Individuals not yet sensitized to environmental allergens do not have specific IgE to such allergens, and few MCs are present within the epithelium (left panel). During allergic sensitization, environmental antigens (Ag) are captured by APCs in the airway lumen or in the epithelium of the airway mucosa, and Ag-activated APCs mature and migrate to regional lymph nodes, where priming of T cells occurs (not shown). The presence of IL-4 or IL-13, which may be derived from a variety of potential cellular sources, induces T cells to become TH2 cells (right panel). In some cases, allergens also can reach APCs in the submucosa through damaged epithelium. Cytokines induced by epithelial damage (such as IL-33 and TSLP) can activate ILC2 cells, which secrete type 2 cytokines, such as IL-4 and IL-13. The Th2 environment promotes heavy-chain class switching from IgM or IgG to IgE for Ag-specific IgE production in B cells. IgE binds to FcεRI on MCs (and basophils) and sensitizes these cells to respond to subsequent Ag exposures. Ag-induced aggregation of IgE-bound FcεRI causes the prompt release of pre-stored MC mediators, including histamine and TNF, which can promote bronchoconstriction and, more slowly, fibroblast proliferation. FcεRI activation also induces the production and the release of de novo synthesized compounds, such as leukotrienes, prostaglandins, and pro-inflammatory cytokines (e.g., IL-5, IL-6, IL-8, IL-13, and TNF) and chemokines (not shown), that contribute to the development of local inflammation.
Both soluble factors, such as IFN-γ, TSLP, IL-33, S1P, LPS (through PRRs) and cells present at the site, such as TH cells and various Treg cells (not shown), which can interact with OX40L on MCs, modulating IgE-dependent MC activation, or B cells, which can interact with CD40L on MCs, which may enhance B cell IgE production. At least one MC-secreted product, MCPT4 (not shown), can negatively regulate the inflammatory environment, in part through the degradation of IL-33.
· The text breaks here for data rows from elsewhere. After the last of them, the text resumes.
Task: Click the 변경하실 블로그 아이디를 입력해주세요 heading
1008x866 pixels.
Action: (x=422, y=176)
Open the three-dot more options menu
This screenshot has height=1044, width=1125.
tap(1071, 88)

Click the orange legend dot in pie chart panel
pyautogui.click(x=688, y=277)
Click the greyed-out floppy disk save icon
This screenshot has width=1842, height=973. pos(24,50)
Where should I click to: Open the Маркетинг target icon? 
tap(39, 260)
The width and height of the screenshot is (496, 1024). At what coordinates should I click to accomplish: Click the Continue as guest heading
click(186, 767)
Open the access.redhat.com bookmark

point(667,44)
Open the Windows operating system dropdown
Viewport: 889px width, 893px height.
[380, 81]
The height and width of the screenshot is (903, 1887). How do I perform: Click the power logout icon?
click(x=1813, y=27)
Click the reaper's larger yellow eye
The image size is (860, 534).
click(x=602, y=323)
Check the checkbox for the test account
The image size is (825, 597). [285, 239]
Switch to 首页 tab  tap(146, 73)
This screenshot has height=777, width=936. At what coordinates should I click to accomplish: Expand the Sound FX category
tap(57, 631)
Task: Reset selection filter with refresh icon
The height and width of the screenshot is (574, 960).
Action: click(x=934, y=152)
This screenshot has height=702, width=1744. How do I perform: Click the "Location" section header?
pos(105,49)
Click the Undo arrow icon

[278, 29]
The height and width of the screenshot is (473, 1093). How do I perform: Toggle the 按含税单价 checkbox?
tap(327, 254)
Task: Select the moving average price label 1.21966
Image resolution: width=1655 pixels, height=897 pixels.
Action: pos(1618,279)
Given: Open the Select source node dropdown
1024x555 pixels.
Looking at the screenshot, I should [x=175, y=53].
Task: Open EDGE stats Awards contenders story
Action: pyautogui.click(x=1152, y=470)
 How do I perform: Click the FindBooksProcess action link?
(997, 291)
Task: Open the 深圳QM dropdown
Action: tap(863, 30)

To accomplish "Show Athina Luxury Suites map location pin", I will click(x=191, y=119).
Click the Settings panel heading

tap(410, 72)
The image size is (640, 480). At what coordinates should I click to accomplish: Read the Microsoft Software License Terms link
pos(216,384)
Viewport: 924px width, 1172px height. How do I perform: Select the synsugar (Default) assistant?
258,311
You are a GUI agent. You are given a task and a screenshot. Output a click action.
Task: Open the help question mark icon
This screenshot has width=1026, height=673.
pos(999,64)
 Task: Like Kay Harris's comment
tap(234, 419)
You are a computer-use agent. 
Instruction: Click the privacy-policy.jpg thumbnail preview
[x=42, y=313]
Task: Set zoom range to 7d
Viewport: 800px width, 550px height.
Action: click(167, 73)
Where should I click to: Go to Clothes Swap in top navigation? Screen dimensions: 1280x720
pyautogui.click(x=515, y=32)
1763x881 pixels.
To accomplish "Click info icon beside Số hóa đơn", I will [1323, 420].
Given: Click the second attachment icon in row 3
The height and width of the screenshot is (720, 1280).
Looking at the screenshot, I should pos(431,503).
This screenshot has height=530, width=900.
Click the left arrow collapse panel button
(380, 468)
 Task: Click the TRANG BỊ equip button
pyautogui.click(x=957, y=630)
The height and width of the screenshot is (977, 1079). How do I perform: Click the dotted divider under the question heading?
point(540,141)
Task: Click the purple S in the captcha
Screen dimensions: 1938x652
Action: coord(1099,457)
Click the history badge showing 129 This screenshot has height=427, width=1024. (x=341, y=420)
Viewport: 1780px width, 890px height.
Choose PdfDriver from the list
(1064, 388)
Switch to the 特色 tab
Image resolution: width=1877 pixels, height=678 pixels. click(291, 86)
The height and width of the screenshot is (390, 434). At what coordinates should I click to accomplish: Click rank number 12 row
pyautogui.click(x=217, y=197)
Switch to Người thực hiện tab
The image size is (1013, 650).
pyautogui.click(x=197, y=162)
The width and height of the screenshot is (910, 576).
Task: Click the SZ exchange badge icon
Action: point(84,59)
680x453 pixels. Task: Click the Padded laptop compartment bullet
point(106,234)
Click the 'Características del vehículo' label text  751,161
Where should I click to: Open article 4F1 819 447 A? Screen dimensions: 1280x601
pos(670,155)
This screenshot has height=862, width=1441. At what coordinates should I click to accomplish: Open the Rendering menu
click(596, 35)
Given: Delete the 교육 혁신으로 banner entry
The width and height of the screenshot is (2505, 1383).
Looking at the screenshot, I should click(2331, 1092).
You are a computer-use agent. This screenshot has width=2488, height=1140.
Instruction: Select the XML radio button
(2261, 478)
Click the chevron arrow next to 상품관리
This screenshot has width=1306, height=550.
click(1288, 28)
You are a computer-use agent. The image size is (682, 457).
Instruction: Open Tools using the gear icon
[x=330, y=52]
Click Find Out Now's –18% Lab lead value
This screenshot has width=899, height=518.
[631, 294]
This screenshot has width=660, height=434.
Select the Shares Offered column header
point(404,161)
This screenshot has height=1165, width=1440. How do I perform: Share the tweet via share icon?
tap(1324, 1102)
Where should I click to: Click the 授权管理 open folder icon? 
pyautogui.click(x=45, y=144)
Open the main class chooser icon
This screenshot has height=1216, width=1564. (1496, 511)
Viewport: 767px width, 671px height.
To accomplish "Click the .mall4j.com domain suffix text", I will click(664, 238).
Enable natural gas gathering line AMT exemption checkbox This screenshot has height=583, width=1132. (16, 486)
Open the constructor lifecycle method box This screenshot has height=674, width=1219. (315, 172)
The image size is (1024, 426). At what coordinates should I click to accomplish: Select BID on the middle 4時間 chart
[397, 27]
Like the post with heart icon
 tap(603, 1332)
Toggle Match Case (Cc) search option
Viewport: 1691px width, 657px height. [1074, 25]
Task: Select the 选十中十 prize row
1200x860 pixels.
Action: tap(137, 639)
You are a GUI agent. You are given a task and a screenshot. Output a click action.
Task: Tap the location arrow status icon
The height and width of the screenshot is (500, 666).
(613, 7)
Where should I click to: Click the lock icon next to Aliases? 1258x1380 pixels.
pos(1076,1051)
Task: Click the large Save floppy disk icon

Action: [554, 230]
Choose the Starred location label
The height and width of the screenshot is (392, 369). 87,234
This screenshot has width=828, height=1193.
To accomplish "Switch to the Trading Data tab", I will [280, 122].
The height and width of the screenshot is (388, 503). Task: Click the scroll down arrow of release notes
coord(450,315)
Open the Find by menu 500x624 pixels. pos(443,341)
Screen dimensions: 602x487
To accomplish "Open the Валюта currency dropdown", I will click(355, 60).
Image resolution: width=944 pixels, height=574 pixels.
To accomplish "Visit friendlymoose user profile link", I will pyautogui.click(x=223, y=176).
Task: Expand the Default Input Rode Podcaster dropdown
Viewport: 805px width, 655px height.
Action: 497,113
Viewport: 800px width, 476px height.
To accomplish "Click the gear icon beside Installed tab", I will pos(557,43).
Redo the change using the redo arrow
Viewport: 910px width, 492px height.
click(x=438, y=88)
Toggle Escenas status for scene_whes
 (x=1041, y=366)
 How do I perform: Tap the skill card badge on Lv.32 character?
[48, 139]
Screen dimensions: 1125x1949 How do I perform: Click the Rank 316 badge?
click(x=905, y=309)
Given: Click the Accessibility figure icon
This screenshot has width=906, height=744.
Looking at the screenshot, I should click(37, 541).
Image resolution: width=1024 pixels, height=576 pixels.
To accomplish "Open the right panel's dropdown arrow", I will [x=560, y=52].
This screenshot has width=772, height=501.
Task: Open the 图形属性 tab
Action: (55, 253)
Repetitive exposure to specific Ag favors persistent inflammation (with large numbers of eosinophils, and with MCs appearing within the epithelium), goblet cell hyperplasia and increased mucus secretion, smooth muscle cell proliferation, increased vascular permeability (and increased numbers of blood vessels) and airway edema, thickening and remodeling. In some asthma subtypes, genetic or environmental factors, including pathogen-derived products, tissue damage, airway pollutants, and oxidative stress, may confer strong TH1 and/or TH17 signatures associated with large numbers of neutrophils at the site of inflammation. Studies in MC–knockin mice have indicated that some actions of MCs, such as increasing the number of epithelial goblet cells, can occur in a model of chronic allergic inflammation by MC–dependent mechanisms that do not require MC signaling through the FcεRIγ chain, whereas MCs must express both the FcεRIγ chain and the IFN-γ receptor 1 (IFN-γR1) to mediate substantial increases in lung eosinophils and neutrophils. Note: down-regulatory mechanisms that can be engaged in this setting, such as co-engagement by multivalent Ag of both FcεRI and FcγRIIb, or effects of regulatory T cell populations, are not shown.
AhR, Aryl hydrocarbon receptor; Baso, basophils; Eos, eosinophils; FcεRI, high affinity receptor for IgE; ILC2, innate lymphoid cells type 2; Neu, neutrophils; PRR, pattern recognition receptor; TH, T helper; TSLP, thymic stromal lymphopoietin.